Use the Match dates that fall in the same: menu for ways to treat dates for when a case in the first data set's variable falls in the same year (or month, week, or day) as the date for a case in the second data set's variable.
Use the Recipient menu to define the recipient when the relationship type between the two data sets is Many to many.
Click OK.
Note: if you receive a warning message, the message will tell you how to fix the problem before proceeding. For example, this message indicates that I need to either update the file or click General > Edit relationships and choose another option for when a value is found in one file but not the other.

To fix this particular problem, I will insert missing values into the matched area.
Click OK.
The results are as follows:

Diagnostics button

Use the Diagnostics button in the Edit Relationships window if you want to be warned of problems you should fix prior to matching the files.

Performing an analysis between variables in different files

Now that the files are linked, I can use variables from both files in the same table. In this example, the Gender variable comes from the Demographics file, and the Preferred cola variable comes from the Cola Tracking - January to December file.
relationship table.png

Using Weights and Filters

When you have two data files with no relationship between them, Displayr expects the filter or weight variable to have identical names/labels and will allow users to choose a filter, and it automatically works out which data set’s filter to use.

However, if you have a data file relationship, Displayr expects the weight/filter to only appear in one of the files. This is because if they appear in both, you end up with unresolvable logical problems.

If you wish to filter the table, and the relationship is Many-to-many, there must be a filter variable with the same Name and Label in both data files. See How to Create Variables Across Data Files Using JavaScript for the steps to do this.

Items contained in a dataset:
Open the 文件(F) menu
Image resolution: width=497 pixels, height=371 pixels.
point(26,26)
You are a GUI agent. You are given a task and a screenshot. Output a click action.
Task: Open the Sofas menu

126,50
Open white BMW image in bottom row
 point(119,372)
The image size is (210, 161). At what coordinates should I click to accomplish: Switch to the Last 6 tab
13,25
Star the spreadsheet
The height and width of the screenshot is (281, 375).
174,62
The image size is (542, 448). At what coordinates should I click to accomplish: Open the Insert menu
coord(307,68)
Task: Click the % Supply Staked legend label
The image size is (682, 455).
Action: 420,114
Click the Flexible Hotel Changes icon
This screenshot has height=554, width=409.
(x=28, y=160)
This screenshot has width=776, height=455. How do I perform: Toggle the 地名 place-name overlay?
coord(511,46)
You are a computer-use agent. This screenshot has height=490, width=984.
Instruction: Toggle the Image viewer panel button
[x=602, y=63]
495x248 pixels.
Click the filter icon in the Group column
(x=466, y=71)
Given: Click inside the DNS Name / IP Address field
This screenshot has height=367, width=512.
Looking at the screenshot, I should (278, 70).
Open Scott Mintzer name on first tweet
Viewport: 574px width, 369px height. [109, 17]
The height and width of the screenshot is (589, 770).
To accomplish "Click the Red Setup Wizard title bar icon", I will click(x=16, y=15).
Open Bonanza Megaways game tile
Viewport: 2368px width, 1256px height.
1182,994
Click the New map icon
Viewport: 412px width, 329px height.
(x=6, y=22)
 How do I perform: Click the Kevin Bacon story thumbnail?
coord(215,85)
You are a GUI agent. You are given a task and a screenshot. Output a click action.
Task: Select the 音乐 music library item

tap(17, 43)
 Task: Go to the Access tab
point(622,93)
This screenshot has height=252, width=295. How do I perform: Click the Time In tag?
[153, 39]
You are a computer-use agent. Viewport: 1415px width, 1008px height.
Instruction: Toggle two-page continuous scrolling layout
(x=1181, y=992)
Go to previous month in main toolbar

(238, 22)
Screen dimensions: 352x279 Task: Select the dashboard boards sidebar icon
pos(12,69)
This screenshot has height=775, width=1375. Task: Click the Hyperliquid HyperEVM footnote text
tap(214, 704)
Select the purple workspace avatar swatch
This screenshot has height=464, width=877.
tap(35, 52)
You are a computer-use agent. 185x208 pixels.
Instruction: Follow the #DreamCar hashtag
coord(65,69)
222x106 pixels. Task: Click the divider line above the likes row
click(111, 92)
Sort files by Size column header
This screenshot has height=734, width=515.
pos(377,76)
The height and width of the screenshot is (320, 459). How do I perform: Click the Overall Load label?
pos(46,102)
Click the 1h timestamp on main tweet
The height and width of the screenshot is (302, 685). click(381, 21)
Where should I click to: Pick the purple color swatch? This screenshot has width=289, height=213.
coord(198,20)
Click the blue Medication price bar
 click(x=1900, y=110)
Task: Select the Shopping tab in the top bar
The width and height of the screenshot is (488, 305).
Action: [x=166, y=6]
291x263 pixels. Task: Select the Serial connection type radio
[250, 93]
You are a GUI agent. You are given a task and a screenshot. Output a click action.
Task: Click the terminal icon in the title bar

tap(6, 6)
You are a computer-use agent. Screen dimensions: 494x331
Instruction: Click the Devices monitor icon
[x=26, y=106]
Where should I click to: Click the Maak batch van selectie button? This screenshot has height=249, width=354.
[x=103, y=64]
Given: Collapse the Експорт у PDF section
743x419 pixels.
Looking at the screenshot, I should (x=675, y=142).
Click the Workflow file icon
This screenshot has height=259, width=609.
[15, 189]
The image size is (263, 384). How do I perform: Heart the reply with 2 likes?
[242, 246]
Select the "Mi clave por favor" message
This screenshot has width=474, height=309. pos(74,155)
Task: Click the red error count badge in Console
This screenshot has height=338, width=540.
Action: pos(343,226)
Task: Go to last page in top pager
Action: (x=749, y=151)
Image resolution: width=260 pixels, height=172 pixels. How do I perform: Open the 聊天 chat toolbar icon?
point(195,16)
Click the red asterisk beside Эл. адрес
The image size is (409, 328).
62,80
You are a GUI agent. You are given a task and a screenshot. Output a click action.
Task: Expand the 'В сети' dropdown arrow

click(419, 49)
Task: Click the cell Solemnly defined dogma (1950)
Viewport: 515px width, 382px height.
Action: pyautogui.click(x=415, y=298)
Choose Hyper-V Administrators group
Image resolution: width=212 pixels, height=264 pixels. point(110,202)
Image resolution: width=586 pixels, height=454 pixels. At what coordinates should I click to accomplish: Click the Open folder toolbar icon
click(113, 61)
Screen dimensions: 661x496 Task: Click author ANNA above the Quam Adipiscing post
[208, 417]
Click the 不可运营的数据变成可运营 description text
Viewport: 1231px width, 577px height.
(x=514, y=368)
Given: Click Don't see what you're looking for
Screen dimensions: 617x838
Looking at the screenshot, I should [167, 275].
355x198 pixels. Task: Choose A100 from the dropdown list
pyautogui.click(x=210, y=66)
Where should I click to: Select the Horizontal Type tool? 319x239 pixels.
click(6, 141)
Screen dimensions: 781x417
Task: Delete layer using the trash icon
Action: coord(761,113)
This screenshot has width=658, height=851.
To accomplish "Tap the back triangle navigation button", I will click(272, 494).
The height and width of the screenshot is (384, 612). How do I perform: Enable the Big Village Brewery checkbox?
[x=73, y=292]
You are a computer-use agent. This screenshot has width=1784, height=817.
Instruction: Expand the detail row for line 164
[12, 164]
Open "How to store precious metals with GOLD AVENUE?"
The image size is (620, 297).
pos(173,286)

REQUIRED ACTION A: Reproduce the part of the excerpt on linking data files in Displayr from "Use the Match" to "the matched area.".
REQUIRED ACTION B: Carry on writing the excerpt on linking data files in Displayr, starting right after its last sentence.
The items are separate material, unrelated to the excerpt on linking data files in Displayr.

WRITTEN RESPONSE A:
Use the Match dates that fall in the same: menu for ways to treat dates for when a case in the first data set's variable falls in the same year (or month, week, or day) as the date for a case in the second data set's variable.
Use the Recipient menu to define the recipient when the relationship type between the two data sets is Many to many.
Click OK.
Note: if you receive a warning message, the message will tell you how to fix the problem before proceeding. For example, this message indicates that I need to either update the file or click General > Edit relationships and choose another option for when a value is found in one file but not the other.

To fix this particular problem, I will insert missing values into the matched area.

WRITTEN RESPONSE B:
Charting Time Series With Multiple Data Sources

Once you have a project with two linked data files, you can chart a time series that shows data from both data files.

The following prerequisites must be met:

There must be a Date question in both data files with:
- The same Variable Name
- The same Question Name
- The same Question Type (Date)
If you wish to filter the Time Series chart, there must be a variable with the same Name and Label in both data files. The Usable as a filter box must be checked in the object inspector .
If you wish to weight the Time Series chart, there must be a variable with the same Name and Label in both data files. The Usable as a weight box must be checked in the object inspector .

With the above prerequisites met, you may create a Time Series chart with multiple data sources by following these steps:

Click Visualization > Time Series > Time Series with Dynamic Window from the toolbar.
From the object inspector , go to Data > Data Source, and select the type of data source you wish to use to create the Time Series Graph.
- If you wish to use an existing table, go to Data and select the desired table from the dropdown menu.
- If you wish to use variables, go to Variables and first select the Date/Time structured variable, followed by the Numeric variable. Alternatively, you can drag and drop the variables from the Data Sources tree into the menu itself.